TESTO IN ESAME.
PAGANELLI, Giuseppe Antonio

Dizionario Biografico degli Italiani - Volume 80 (2014)

PAGANELLI, Giuseppe Antonio

José María Domínguez Rodríguez*

– Compositore e musicista, nacque a Padova il 6 marzo 1710, terzo di sei figli di Paolo (1670-1745) e Laura Maria.

La sua precoce affiliazione all’Accademia dei Dilettanti alias dei Geniali di Padova suggerisce che la famiglia, residente nella parrocchia di S. Clemente, dovette appartenere alla cittadinanza benestante.

Un castrato forlivese di nome Giuseppe Paganelli, documentato in Italia dal 1734 e a Stoccarda dal 1751 al 1775 (cfr. W. Pfeilsticker, Neues Württembergisches Dienerbuch, I, Stuttgart 1957, nn. 906, 926, 963), è stato talvolta erroneamente confuso col compositore padovano.

Poche sono le notizie biografiche riguardanti Paganelli, perlopiù provenienti dalle sue opere musicali o dai libretti dei suoi drammi per musica. Si ipotizza che possa essere stato allievo di Giuseppe Tartini al Santo (un suo concerto giovanile per «clareto», conservato tra le carte tartiniane, reca appunti manoscritti del grande violinista; ed. a cura di Luca Lucchetta, Padova 2005; cfr. Schenk, 1924, pp. 14, 160). Esordì a Padova nel 1731 con l’oratorio Il figliuol prodigo, dato nell’Accademia dei Geniali; l’anno seguente vi furono eseguite le cantate a quattro voci Narciso al fonte (per carnevale, testo di Giambattista Zangarini) e L’apoteosi d’Alcide (per la fiera del Santo). Forse l’esito di queste esecuzioni spinse Paganelli verso Venezia, dove tra fine 1732 e carnevale 1733 fu scritturato nel teatro di S. Angelo: La caduta di Leone, imperatore d’Oriente (testo attribuito a Carlo Pagani-Cesa) andò in scena il 5 dicembre 1732, con dedica al langravio d’Assia-Darmstadt, Filippo, governatore di Mantova e protettore di Vivaldi; Tigrane (dramma di Bartolomeo Vetturi) fu dato in febbraio, con dedica al conte Federico Rossi, grande di Spagna; gli intermezzi Ginestra e Lichetto (testo attribuito a Girolamo Giusti) furono rappresentati tra gli atti dell’Argenide di Baldassare Galuppi.

[Dati raccolti]
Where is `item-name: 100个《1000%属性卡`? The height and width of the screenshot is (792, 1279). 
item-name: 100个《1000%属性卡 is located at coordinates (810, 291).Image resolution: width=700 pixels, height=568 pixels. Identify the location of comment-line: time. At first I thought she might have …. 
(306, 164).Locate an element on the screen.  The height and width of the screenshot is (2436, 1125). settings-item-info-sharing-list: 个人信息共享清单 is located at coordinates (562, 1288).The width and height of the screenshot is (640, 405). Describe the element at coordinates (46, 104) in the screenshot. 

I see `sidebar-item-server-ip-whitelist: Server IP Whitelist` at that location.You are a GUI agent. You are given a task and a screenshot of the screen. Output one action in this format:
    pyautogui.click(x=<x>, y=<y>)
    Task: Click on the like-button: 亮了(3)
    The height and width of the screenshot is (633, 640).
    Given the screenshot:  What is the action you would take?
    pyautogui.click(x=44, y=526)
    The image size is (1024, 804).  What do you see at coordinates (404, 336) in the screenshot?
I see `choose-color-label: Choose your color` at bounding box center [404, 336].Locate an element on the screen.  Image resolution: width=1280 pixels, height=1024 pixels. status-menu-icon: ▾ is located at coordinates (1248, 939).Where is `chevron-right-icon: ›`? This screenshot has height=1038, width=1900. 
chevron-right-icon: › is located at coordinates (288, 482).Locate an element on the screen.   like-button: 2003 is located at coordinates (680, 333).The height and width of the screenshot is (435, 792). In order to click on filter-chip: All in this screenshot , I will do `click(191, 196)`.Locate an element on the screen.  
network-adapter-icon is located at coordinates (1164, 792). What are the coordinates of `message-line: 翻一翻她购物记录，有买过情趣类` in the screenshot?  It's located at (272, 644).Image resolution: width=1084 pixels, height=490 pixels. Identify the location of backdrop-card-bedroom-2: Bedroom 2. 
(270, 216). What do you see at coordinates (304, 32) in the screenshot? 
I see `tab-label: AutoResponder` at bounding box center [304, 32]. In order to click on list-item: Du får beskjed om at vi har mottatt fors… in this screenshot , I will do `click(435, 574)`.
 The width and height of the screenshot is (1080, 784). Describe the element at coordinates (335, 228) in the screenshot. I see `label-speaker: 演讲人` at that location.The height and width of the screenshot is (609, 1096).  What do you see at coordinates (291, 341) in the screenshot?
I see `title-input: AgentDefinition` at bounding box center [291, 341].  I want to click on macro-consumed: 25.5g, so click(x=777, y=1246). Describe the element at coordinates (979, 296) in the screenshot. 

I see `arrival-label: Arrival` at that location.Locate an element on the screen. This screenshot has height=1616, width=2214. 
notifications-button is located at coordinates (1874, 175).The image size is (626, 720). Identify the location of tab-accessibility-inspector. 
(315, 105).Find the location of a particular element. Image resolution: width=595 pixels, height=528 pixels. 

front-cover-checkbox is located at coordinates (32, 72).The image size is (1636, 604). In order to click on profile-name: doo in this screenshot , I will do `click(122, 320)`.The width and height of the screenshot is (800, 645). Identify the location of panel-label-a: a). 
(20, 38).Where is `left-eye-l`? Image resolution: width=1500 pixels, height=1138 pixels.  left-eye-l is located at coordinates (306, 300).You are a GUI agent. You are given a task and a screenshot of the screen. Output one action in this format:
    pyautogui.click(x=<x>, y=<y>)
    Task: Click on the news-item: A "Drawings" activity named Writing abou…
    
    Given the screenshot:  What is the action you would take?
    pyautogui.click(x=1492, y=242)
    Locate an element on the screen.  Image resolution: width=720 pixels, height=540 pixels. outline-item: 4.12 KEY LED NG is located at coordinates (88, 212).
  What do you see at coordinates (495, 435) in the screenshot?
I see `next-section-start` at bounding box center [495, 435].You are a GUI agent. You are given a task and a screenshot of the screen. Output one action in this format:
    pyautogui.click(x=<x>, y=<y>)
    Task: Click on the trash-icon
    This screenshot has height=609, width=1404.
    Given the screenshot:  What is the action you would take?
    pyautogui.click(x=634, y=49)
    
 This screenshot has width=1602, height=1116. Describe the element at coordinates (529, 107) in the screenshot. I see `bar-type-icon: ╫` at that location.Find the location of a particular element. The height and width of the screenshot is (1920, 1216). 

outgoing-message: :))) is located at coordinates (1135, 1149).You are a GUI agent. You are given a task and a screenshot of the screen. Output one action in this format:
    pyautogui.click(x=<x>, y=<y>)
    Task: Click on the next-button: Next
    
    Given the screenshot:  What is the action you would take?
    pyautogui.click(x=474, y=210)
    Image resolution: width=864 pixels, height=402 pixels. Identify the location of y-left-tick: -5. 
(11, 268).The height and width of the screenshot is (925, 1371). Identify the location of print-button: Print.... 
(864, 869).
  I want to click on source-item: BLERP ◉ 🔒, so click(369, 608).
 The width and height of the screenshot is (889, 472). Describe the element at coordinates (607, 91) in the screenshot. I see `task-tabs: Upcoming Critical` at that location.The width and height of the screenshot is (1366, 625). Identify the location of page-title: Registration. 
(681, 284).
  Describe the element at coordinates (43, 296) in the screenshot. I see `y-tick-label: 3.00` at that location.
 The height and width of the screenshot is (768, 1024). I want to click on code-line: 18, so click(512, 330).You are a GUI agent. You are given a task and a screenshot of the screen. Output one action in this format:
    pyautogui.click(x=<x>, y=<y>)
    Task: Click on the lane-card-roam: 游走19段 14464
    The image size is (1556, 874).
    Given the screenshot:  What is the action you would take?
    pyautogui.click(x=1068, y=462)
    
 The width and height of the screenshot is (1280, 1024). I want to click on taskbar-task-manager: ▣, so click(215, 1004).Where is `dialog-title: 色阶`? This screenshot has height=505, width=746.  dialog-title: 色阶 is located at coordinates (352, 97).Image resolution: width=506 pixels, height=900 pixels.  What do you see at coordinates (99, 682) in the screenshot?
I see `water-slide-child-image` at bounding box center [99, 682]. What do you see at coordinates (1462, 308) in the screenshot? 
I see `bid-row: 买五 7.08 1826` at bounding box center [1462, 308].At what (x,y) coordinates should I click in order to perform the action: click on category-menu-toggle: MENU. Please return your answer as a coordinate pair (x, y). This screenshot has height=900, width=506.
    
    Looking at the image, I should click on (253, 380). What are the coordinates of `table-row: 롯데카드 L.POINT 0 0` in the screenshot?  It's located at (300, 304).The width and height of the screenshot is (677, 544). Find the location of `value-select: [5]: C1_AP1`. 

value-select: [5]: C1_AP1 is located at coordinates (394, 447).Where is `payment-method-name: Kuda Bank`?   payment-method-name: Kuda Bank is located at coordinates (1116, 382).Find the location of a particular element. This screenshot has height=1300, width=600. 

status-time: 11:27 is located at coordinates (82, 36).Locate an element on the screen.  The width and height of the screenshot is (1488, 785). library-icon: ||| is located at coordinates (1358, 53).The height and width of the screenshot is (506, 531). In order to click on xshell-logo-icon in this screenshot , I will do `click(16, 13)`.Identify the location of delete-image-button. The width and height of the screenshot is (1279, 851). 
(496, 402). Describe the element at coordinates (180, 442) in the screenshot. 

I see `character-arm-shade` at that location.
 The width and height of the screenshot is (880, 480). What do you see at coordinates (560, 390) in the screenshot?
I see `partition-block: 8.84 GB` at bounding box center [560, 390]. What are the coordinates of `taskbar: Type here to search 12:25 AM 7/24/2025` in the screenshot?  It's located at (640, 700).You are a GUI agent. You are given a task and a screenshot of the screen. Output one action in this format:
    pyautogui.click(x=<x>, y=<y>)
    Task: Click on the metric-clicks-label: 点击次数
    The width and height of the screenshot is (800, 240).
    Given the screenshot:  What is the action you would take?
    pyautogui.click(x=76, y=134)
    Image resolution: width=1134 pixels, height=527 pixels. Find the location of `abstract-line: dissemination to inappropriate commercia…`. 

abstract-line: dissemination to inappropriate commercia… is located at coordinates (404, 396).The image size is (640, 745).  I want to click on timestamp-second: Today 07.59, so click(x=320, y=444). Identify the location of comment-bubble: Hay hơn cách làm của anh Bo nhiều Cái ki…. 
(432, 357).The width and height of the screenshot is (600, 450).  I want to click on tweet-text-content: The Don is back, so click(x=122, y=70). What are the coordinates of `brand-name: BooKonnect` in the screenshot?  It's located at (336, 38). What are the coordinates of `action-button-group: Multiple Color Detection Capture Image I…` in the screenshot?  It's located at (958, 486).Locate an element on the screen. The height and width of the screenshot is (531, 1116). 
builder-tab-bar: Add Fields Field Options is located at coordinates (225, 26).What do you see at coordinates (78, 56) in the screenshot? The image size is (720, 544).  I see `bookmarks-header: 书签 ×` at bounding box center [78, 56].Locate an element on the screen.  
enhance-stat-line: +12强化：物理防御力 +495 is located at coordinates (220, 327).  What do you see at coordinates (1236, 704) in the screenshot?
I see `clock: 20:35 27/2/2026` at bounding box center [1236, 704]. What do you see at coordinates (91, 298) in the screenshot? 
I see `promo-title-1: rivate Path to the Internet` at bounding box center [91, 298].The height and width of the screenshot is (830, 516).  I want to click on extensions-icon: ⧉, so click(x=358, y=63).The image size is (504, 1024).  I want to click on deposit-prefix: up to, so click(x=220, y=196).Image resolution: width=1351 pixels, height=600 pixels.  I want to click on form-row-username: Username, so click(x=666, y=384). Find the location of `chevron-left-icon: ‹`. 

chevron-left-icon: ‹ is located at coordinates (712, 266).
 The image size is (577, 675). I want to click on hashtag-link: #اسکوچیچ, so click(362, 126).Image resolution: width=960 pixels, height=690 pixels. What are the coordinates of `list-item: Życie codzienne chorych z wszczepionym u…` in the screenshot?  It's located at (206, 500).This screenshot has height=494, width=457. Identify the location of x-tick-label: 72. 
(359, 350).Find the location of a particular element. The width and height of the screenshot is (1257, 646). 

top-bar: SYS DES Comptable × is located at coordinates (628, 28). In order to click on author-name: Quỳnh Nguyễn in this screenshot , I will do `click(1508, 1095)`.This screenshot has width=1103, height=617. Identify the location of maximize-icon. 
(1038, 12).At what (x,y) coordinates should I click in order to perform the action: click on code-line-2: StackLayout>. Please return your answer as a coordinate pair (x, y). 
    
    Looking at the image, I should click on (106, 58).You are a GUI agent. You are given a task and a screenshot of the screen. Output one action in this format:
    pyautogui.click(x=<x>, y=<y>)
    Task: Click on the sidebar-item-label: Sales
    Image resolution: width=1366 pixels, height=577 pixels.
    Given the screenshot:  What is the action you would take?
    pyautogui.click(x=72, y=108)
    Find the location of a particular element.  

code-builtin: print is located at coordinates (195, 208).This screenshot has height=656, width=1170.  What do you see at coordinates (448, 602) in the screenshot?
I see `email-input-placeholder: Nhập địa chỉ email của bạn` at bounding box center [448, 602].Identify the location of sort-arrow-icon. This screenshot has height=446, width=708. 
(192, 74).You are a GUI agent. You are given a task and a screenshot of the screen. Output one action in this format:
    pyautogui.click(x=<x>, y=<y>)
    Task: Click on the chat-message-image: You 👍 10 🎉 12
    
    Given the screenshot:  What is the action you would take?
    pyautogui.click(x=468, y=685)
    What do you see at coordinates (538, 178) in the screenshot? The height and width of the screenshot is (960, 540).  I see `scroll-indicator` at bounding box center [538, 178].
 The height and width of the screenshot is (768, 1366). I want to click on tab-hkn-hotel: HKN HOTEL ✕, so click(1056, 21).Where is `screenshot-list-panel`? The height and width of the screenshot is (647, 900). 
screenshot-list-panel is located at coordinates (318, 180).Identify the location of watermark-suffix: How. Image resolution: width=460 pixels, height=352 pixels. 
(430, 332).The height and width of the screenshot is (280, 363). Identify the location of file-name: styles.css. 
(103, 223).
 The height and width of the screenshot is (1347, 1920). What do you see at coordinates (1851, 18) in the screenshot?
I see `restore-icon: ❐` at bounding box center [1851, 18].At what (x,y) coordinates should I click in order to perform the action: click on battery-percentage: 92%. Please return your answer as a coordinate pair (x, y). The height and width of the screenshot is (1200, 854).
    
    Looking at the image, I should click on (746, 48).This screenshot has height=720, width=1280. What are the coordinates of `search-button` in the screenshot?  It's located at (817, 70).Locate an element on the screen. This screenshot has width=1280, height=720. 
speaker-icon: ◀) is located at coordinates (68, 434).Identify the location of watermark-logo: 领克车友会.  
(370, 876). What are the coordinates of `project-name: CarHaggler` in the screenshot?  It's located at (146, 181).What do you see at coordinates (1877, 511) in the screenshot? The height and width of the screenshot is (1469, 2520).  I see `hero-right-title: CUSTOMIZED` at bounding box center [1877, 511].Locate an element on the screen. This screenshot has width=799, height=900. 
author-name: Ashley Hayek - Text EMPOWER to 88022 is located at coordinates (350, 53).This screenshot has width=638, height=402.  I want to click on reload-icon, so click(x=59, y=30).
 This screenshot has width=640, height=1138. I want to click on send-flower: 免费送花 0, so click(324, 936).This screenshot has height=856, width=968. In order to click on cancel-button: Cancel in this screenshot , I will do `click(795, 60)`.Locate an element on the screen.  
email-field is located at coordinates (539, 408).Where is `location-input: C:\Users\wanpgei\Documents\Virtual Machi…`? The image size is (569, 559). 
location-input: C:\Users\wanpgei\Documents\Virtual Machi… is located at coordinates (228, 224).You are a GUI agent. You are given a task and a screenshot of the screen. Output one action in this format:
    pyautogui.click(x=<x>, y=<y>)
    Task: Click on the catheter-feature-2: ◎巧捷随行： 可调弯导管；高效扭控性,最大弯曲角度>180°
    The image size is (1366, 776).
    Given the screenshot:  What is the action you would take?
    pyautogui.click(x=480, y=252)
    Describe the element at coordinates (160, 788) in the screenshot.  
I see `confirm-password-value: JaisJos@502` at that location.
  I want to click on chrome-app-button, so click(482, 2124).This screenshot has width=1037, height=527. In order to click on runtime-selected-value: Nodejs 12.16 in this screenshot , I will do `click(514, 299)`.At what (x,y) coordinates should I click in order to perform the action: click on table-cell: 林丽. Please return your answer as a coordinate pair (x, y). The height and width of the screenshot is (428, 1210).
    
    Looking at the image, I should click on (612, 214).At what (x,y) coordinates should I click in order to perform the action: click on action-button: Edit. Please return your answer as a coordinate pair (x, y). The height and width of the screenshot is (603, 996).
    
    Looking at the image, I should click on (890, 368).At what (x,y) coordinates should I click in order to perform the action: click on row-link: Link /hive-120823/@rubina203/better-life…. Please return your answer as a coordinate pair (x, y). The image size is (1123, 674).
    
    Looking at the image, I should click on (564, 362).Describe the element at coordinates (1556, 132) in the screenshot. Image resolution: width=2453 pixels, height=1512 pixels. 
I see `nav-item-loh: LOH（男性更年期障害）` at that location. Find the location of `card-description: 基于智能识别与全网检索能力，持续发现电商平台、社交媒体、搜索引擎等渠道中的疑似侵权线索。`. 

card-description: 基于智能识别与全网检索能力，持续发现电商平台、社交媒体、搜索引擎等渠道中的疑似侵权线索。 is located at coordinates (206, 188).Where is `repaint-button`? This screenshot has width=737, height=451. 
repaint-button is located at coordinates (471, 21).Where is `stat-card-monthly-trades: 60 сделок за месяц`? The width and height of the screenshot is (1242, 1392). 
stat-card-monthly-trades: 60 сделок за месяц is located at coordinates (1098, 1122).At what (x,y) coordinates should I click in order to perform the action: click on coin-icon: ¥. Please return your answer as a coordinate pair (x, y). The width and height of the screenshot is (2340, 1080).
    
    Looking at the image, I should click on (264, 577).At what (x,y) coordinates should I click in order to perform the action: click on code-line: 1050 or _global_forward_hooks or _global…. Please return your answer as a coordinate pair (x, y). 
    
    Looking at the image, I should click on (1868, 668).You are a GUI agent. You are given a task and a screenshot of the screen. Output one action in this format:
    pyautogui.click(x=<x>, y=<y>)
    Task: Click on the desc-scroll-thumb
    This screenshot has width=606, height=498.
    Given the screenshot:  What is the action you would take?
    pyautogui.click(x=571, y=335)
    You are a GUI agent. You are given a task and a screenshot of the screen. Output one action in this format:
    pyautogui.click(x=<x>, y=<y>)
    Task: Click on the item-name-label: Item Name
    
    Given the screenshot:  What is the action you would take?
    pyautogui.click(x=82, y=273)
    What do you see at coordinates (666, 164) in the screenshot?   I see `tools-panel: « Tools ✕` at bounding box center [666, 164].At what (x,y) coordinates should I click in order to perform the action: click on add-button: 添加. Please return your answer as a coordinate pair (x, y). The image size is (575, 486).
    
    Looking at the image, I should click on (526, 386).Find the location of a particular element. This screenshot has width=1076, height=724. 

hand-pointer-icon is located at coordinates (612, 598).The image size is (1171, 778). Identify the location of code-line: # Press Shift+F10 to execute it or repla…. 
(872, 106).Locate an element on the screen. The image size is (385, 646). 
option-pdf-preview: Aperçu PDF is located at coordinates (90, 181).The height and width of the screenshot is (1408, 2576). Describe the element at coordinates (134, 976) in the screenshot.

CONSEGNA.
Trascrivi fedelmente tutto il passo della voce biografica su Giuseppe Antonio Paganelli, riportata sopra, che va da "Dizionario Biografico degli" fino a "alla cittadinanza benestante.".

RISULTATO.
Dizionario Biografico degli Italiani - Volume 80 (2014)

PAGANELLI, Giuseppe Antonio

José María Domínguez Rodríguez*

– Compositore e musicista, nacque a Padova il 6 marzo 1710, terzo di sei figli di Paolo (1670-1745) e Laura Maria.

La sua precoce affiliazione all’Accademia dei Dilettanti alias dei Geniali di Padova suggerisce che la famiglia, residente nella parrocchia di S. Clemente, dovette appartenere alla cittadinanza benestante.